**Instructions to follow**.
Swap "screenshot" for "screen capture" in the rows from the line with "coordinates (646, 256)." up to and including the line with "I want to click on search-icon, so". Return only those lines, with nothing else changed.

**Available data**.
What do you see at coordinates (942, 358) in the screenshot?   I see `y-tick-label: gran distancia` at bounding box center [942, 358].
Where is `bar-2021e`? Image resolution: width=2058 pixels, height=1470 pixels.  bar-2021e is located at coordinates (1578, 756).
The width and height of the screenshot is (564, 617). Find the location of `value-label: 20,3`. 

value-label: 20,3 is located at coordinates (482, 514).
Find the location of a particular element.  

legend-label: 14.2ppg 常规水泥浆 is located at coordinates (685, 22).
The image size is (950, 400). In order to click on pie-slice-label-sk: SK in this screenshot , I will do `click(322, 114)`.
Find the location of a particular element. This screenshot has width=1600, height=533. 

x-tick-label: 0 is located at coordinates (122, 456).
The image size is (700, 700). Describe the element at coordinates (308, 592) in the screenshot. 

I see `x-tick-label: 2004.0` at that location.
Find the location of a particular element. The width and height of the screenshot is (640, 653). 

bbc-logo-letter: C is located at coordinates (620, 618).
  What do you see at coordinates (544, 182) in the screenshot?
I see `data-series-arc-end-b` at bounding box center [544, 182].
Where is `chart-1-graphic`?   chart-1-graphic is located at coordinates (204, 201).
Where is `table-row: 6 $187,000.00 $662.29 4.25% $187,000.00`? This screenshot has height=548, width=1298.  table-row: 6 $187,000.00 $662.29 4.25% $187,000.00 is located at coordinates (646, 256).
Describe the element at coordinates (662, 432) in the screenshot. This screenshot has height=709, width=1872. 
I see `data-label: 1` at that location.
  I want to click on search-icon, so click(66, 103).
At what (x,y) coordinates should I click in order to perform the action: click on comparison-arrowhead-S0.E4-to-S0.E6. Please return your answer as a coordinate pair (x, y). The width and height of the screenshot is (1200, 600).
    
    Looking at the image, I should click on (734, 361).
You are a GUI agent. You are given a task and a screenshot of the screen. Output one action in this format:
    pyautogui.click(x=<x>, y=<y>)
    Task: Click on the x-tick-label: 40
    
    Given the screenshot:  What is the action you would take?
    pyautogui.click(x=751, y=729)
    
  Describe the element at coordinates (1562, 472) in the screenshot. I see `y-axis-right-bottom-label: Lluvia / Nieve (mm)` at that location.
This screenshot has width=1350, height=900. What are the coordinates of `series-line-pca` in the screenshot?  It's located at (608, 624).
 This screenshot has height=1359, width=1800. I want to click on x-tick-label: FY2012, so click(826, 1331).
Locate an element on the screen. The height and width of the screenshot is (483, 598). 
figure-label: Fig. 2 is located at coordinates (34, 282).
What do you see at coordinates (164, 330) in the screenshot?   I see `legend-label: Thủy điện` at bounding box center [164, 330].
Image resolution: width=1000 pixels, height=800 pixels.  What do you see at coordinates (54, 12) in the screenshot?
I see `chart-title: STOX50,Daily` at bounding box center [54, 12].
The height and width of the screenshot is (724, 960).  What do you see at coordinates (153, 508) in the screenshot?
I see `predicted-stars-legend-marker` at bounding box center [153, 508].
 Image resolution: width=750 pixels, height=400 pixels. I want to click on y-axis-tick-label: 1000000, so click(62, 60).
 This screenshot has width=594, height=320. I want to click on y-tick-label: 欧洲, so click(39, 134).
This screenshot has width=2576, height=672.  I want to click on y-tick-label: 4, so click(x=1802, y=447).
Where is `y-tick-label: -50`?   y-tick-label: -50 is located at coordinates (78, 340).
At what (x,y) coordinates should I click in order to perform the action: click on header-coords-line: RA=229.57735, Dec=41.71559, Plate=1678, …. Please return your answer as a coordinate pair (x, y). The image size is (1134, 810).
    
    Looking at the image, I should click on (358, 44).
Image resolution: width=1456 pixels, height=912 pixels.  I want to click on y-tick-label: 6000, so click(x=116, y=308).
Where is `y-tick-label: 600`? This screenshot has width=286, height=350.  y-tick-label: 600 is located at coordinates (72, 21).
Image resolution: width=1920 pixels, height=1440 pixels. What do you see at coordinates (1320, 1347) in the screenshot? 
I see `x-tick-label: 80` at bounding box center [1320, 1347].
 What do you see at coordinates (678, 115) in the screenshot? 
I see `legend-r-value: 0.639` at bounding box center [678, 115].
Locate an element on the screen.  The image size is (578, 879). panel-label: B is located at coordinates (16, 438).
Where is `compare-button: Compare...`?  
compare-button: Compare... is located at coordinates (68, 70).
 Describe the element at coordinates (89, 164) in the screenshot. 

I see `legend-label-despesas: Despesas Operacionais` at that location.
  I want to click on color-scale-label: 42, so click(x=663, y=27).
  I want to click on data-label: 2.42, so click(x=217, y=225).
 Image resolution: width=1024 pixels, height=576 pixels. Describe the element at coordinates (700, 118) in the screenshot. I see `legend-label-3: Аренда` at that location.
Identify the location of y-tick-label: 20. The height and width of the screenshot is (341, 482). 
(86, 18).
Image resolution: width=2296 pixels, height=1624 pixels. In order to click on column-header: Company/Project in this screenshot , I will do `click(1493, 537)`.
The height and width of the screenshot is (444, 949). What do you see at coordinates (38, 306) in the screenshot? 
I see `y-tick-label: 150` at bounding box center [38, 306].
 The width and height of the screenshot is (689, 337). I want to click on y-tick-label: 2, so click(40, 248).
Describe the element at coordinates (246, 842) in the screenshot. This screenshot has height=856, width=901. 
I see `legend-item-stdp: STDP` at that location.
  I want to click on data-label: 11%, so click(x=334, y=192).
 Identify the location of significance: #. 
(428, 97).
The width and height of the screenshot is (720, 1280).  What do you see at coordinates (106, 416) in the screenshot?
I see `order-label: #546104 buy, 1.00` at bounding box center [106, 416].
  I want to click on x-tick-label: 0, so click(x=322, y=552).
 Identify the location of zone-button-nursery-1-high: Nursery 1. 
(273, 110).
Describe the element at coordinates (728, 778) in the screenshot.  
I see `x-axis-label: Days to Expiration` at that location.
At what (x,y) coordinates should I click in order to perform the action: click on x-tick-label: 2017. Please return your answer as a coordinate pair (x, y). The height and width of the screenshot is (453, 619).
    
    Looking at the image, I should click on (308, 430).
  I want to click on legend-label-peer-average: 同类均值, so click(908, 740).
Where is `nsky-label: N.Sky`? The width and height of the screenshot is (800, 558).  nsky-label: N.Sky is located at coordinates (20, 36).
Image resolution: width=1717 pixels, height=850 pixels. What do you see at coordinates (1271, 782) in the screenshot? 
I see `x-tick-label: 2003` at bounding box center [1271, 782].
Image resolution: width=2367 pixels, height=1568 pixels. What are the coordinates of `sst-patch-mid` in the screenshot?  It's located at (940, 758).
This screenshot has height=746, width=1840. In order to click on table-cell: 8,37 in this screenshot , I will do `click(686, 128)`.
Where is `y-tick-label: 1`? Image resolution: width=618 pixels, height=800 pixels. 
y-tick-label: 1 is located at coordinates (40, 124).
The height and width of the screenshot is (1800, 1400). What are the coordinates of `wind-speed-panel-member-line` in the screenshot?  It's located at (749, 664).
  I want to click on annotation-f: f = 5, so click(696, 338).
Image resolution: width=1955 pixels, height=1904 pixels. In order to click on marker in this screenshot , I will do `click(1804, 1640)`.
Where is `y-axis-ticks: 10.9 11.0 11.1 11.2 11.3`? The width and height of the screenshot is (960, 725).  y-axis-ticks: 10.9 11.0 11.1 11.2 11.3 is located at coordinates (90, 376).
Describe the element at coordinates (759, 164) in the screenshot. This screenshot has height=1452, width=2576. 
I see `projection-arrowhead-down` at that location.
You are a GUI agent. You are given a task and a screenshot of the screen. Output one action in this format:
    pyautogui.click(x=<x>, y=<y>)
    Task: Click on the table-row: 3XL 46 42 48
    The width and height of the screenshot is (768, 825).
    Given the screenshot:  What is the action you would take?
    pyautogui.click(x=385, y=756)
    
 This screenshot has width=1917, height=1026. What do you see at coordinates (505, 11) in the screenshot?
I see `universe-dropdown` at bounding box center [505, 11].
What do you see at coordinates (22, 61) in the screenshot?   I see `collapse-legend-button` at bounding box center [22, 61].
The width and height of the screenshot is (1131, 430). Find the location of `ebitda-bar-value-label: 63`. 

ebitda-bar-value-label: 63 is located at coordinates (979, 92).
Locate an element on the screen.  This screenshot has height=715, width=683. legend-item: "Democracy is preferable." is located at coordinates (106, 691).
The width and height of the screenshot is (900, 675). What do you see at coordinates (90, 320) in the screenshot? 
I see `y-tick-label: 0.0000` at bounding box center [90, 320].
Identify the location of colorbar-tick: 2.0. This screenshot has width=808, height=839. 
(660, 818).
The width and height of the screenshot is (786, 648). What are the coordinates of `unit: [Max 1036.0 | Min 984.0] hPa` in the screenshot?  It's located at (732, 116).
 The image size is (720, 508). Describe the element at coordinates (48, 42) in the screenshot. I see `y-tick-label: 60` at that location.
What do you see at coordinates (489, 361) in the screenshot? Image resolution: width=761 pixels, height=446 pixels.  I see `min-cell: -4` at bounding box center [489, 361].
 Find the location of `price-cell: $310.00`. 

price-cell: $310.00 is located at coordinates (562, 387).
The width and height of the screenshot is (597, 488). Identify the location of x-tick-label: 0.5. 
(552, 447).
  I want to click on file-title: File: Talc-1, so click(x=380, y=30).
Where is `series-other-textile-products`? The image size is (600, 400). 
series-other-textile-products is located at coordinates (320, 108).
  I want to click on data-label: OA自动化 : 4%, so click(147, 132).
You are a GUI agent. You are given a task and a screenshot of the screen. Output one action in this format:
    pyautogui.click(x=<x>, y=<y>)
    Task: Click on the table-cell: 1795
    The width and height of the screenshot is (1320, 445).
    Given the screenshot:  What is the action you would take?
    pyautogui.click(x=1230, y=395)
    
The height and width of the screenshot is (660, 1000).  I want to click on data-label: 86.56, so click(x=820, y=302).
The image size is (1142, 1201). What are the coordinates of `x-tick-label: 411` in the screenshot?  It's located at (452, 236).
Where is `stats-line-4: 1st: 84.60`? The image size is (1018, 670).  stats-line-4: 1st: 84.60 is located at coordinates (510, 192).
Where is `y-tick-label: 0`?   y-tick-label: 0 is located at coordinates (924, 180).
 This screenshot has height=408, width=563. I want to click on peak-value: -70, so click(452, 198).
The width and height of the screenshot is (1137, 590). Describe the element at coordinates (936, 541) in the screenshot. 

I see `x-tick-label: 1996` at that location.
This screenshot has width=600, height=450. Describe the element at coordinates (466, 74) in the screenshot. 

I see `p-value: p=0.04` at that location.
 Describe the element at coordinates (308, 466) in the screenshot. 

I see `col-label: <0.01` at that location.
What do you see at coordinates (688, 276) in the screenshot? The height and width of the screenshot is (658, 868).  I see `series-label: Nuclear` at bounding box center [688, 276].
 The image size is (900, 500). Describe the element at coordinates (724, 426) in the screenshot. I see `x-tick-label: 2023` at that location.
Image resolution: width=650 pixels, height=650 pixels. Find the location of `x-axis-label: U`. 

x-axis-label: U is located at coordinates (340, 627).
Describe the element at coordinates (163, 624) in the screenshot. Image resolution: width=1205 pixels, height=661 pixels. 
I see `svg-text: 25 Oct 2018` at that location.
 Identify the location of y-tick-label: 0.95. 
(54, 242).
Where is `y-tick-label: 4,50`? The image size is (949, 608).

**Answer space**.
Where is `table-row: 6 $187,000.00 $662.29 4.25% $187,000.00`? This screen capture has height=548, width=1298.  table-row: 6 $187,000.00 $662.29 4.25% $187,000.00 is located at coordinates (646, 256).
Describe the element at coordinates (662, 432) in the screen capture. This screen capture has height=709, width=1872. 
I see `data-label: 1` at that location.
  I want to click on search-icon, so click(66, 103).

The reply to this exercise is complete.